◆ Given problem ◆
Render the material from the line containing "Given: Expand the Display adapters category" through the line containing "[x=1053, y=62]", inclusive, as a Markdown table with the columns Row and Line. Leave out blank lines.

◆ Rows of pointing data ◆
□ □ □ □
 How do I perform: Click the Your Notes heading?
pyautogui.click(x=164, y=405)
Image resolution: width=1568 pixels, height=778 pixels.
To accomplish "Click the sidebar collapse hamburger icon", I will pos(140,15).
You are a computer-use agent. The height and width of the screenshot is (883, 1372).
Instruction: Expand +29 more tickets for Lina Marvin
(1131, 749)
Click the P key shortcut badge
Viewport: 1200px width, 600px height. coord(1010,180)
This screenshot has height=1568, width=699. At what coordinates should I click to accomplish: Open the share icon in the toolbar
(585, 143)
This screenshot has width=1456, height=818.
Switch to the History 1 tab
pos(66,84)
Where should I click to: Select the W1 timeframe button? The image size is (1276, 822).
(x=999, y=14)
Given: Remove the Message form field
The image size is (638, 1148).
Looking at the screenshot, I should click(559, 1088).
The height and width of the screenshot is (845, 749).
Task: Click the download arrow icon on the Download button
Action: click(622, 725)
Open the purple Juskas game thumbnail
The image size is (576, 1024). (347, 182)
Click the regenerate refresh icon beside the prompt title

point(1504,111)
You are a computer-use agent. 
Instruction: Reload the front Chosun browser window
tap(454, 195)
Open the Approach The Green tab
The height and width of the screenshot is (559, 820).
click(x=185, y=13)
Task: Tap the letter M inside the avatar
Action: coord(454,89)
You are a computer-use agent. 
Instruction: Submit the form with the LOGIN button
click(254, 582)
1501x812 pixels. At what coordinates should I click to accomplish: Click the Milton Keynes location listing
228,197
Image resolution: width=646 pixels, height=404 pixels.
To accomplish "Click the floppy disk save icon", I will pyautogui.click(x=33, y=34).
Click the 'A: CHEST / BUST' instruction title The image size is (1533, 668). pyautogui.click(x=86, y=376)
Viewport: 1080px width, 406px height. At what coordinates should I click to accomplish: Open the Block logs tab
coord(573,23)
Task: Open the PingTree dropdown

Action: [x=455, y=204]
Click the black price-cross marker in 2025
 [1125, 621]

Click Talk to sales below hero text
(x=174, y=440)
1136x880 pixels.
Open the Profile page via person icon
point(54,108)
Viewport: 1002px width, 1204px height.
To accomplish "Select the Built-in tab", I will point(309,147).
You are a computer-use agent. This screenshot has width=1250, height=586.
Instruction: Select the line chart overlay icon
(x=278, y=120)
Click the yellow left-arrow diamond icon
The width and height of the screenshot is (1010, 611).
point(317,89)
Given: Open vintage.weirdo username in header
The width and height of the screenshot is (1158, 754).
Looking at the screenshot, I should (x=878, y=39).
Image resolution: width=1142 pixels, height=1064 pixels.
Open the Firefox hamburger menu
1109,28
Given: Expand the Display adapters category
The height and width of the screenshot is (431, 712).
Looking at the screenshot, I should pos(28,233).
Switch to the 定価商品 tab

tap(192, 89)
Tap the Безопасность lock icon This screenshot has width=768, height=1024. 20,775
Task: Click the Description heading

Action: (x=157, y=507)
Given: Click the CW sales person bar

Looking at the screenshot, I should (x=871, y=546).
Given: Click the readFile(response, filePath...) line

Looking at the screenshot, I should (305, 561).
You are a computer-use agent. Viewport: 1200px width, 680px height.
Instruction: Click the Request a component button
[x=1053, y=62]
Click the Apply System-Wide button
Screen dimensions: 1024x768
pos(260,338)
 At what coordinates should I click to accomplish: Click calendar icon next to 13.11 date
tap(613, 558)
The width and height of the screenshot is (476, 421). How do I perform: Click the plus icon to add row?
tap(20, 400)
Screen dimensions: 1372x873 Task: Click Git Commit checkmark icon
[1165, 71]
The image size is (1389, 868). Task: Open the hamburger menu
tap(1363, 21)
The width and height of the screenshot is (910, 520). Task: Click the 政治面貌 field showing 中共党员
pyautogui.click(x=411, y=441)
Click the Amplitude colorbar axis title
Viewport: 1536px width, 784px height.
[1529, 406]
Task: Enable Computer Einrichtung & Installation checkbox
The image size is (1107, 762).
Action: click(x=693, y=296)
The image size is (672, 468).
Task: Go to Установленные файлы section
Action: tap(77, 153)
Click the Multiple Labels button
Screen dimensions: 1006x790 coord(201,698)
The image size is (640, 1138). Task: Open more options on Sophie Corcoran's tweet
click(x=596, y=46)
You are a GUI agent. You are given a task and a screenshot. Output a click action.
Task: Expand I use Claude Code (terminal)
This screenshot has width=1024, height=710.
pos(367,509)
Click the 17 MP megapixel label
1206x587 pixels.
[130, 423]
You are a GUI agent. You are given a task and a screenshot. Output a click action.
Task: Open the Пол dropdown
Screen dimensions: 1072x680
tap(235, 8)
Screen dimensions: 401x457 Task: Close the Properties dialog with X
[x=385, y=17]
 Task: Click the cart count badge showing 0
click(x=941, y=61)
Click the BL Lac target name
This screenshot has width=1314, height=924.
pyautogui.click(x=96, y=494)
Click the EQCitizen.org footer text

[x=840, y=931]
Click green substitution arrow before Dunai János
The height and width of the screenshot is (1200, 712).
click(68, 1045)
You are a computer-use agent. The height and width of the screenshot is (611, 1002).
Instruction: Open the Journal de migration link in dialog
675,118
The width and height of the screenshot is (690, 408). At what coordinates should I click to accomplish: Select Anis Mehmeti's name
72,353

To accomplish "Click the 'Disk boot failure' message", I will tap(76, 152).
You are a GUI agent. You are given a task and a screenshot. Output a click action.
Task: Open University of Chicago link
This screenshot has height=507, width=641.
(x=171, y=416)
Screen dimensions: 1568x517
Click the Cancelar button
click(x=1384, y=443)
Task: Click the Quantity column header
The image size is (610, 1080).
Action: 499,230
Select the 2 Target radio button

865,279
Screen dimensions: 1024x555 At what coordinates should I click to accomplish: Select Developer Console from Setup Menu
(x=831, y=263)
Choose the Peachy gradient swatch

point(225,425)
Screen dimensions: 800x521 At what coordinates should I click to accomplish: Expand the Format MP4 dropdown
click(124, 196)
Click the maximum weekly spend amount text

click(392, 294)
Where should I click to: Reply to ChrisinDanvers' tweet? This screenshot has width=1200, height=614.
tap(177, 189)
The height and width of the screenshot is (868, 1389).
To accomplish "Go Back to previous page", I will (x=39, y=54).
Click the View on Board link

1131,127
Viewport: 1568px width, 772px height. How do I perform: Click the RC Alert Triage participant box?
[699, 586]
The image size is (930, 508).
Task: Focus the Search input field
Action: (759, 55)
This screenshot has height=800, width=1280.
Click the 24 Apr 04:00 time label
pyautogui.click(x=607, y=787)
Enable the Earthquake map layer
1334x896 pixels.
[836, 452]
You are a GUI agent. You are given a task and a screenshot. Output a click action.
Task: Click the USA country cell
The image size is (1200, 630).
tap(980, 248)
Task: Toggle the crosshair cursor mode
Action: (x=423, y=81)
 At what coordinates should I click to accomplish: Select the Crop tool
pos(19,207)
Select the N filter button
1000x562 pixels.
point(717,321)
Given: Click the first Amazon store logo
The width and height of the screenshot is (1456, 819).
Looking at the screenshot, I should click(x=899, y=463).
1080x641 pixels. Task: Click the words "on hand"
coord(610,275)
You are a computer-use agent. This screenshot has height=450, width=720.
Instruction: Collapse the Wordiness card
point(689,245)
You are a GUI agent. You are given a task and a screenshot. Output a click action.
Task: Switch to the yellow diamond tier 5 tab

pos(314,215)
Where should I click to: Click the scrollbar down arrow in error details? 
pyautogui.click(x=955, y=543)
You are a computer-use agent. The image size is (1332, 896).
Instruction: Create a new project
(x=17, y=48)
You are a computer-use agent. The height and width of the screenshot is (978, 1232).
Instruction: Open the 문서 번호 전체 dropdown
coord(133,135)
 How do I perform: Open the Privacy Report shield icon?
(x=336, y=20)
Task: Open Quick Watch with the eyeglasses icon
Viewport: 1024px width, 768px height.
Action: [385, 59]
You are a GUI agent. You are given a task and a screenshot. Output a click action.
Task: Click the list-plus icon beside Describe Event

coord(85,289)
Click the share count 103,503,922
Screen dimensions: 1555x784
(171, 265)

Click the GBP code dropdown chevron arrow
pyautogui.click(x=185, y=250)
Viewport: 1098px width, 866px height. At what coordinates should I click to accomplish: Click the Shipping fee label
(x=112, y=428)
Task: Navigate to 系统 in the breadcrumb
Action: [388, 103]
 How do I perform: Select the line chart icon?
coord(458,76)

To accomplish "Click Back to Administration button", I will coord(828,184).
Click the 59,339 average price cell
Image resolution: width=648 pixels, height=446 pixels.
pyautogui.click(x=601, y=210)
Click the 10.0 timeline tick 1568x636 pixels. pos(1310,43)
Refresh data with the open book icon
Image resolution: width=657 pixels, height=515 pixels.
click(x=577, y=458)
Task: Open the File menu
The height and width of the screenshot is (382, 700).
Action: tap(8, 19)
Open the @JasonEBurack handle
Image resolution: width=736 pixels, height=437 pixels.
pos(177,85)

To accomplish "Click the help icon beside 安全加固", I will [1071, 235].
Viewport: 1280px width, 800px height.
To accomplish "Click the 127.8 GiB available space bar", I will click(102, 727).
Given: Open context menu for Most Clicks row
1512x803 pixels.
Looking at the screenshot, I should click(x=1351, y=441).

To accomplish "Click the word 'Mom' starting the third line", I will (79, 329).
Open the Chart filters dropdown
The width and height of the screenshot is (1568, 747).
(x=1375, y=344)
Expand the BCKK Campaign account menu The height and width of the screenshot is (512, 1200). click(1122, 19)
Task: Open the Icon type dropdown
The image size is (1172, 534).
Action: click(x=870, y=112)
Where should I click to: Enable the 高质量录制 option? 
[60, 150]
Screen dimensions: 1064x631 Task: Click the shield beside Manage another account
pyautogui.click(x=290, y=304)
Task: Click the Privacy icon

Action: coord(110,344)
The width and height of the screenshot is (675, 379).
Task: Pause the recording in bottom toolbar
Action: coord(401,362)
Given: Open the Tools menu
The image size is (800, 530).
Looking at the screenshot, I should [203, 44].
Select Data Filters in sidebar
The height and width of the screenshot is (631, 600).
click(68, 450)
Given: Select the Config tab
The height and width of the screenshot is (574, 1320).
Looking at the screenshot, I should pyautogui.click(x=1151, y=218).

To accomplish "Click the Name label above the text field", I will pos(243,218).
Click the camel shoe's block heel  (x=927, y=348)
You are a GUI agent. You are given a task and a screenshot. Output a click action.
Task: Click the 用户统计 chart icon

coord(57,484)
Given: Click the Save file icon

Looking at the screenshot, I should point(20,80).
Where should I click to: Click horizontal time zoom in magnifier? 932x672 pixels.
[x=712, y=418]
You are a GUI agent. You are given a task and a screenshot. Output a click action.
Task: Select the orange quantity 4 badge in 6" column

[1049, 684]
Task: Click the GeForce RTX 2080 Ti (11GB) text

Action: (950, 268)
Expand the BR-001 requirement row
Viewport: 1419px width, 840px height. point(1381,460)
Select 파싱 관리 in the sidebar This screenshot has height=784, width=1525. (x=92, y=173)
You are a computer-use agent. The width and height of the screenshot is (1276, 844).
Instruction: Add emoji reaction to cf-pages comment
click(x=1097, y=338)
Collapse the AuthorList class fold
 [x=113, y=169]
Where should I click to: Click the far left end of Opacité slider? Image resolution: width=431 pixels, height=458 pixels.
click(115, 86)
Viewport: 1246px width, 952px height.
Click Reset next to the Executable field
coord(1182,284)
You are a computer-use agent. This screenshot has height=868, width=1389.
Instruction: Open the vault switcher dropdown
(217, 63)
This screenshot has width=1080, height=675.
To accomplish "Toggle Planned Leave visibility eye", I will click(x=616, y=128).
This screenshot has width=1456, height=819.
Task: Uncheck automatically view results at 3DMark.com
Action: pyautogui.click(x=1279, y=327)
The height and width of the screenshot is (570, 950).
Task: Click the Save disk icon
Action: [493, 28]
□ □ □ □
◆ Completed exercise ◆
| Row | Line |
|---|---|
| 1 | Given: Expand the Display adapters category |
| 2 | The height and width of the screenshot is (431, 712). |
| 3 | Looking at the screenshot, I should pos(28,233). |
| 4 | Switch to the 定価商品 tab |
| 5 | tap(192, 89) |
| 6 | Tap the Безопасность lock icon This screenshot has width=768, height=1024. 20,775 |
| 7 | Task: Click the Description heading |
| 8 | Action: (x=157, y=507) |
| 9 | Given: Click the CW sales person bar |
| 10 | Looking at the screenshot, I should (x=871, y=546). |
| 11 | Given: Click the readFile(response, filePath...) line |
| 12 | Looking at the screenshot, I should (305, 561). |
| 13 | You are a computer-use agent. Viewport: 1200px width, 680px height. |
| 14 | Instruction: Click the Request a component button |
| 15 | [x=1053, y=62] |